** BEGIN **

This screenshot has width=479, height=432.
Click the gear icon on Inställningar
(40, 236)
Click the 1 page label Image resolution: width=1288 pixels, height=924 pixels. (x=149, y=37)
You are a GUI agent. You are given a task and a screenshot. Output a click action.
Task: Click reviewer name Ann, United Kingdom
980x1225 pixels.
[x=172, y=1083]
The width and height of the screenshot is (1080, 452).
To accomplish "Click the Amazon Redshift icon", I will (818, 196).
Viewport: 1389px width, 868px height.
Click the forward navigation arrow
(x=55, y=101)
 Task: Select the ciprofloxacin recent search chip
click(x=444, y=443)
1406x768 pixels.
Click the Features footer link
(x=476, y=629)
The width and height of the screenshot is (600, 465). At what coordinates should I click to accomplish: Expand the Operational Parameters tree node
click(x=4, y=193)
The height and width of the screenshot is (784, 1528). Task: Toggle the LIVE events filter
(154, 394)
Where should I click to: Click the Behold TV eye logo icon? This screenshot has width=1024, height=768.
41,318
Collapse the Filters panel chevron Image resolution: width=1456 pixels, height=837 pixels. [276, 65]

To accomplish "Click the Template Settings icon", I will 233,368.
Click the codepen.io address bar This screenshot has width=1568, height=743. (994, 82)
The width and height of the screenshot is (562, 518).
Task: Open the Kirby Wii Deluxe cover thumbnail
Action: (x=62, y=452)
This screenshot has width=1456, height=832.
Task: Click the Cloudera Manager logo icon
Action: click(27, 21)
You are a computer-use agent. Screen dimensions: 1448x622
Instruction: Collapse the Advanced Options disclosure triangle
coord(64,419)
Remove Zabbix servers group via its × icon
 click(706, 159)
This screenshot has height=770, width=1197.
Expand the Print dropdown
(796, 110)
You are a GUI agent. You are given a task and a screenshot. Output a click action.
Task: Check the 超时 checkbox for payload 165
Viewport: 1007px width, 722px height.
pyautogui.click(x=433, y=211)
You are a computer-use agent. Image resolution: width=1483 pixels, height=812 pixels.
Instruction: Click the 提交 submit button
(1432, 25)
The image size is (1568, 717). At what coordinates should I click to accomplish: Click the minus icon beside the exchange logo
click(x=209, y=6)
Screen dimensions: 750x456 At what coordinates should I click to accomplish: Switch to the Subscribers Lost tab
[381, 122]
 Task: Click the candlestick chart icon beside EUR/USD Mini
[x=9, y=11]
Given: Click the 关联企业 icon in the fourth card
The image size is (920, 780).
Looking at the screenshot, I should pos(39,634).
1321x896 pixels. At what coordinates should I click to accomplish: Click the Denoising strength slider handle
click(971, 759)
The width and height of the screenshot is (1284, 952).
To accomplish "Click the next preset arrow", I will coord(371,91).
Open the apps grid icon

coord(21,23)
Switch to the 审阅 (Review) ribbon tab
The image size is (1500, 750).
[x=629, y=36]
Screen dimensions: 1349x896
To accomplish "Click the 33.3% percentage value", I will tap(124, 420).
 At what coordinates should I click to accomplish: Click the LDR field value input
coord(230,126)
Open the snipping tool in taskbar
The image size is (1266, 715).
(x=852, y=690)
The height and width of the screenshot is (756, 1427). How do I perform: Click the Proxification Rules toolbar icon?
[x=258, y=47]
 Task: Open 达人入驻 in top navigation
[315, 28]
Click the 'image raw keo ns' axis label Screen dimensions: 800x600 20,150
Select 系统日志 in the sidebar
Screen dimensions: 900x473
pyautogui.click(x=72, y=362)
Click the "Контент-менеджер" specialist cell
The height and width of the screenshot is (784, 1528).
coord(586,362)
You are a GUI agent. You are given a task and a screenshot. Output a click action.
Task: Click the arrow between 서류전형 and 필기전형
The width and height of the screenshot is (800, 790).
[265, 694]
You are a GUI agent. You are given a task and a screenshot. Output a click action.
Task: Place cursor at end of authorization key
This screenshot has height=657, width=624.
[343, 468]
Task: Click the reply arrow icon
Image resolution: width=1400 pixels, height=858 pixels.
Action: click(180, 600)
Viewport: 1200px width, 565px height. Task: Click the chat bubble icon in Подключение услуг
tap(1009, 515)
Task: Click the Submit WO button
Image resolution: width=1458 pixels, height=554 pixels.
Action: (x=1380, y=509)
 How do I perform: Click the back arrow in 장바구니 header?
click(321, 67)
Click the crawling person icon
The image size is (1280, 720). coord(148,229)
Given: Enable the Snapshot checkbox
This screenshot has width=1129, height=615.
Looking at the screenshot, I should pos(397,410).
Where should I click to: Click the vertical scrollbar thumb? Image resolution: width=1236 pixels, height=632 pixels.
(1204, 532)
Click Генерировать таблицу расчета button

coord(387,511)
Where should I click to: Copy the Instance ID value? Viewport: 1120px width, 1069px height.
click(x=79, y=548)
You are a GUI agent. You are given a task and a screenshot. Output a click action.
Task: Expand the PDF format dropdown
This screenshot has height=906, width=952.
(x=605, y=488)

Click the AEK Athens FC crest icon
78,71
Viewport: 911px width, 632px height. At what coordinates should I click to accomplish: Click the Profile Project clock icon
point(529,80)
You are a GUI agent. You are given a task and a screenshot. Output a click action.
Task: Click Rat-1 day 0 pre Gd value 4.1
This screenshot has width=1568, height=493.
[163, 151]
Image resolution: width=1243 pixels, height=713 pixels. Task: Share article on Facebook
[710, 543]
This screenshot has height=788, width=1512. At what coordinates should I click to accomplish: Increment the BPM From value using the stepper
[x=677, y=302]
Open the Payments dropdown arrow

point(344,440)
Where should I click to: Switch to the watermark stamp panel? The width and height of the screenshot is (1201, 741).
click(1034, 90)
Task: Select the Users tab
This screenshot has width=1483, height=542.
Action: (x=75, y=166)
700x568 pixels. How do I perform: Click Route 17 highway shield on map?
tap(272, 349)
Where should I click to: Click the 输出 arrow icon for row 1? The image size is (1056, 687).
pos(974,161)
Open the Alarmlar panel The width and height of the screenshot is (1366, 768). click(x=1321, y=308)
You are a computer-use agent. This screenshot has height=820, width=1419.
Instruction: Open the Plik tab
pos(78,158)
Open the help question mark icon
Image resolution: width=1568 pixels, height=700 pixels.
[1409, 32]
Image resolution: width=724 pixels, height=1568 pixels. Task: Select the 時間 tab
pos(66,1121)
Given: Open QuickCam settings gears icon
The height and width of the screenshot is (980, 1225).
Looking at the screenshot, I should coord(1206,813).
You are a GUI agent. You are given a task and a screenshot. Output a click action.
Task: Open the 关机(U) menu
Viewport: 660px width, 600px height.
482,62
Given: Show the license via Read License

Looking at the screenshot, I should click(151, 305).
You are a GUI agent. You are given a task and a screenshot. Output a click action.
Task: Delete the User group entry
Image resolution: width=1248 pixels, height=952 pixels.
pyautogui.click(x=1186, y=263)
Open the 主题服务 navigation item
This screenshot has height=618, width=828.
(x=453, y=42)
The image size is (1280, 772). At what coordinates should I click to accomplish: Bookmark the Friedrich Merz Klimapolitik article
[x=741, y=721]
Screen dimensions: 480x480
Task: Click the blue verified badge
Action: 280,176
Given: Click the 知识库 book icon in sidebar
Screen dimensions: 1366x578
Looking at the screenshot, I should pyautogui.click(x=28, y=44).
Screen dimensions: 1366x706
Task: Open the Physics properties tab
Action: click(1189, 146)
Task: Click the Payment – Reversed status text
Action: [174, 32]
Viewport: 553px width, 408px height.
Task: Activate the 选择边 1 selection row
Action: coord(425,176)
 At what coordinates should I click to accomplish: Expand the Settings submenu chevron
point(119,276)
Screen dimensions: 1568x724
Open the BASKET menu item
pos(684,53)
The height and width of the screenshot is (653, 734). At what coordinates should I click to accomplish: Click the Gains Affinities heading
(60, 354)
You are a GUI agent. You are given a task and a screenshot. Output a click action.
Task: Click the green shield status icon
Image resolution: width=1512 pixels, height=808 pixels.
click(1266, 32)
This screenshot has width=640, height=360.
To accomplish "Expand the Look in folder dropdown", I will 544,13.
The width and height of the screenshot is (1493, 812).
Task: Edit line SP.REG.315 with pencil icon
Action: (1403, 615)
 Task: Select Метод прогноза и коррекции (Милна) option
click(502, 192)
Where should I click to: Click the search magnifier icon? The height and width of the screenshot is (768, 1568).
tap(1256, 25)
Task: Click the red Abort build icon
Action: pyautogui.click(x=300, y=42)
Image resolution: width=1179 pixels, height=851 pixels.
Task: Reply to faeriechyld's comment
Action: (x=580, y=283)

** END **

**DIRECTIONS FOR THIS TASK:**
Extract the lines verbatim, starting with the line that contains "Settings submenu chevron" and going on through the last line of the records.

**WRITTEN RESPONSE:**
 At what coordinates should I click to accomplish: Expand the Settings submenu chevron
point(119,276)
Screen dimensions: 1568x724
Open the BASKET menu item
pos(684,53)
The height and width of the screenshot is (653, 734). At what coordinates should I click to accomplish: Click the Gains Affinities heading
(60, 354)
You are a GUI agent. You are given a task and a screenshot. Output a click action.
Task: Click the green shield status icon
Image resolution: width=1512 pixels, height=808 pixels.
click(1266, 32)
This screenshot has width=640, height=360.
To accomplish "Expand the Look in folder dropdown", I will 544,13.
The width and height of the screenshot is (1493, 812).
Task: Edit line SP.REG.315 with pencil icon
Action: (1403, 615)
 Task: Select Метод прогноза и коррекции (Милна) option
click(502, 192)
Where should I click to: Click the search magnifier icon? The height and width of the screenshot is (768, 1568).
tap(1256, 25)
Task: Click the red Abort build icon
Action: pyautogui.click(x=300, y=42)
Image resolution: width=1179 pixels, height=851 pixels.
Task: Reply to faeriechyld's comment
Action: (x=580, y=283)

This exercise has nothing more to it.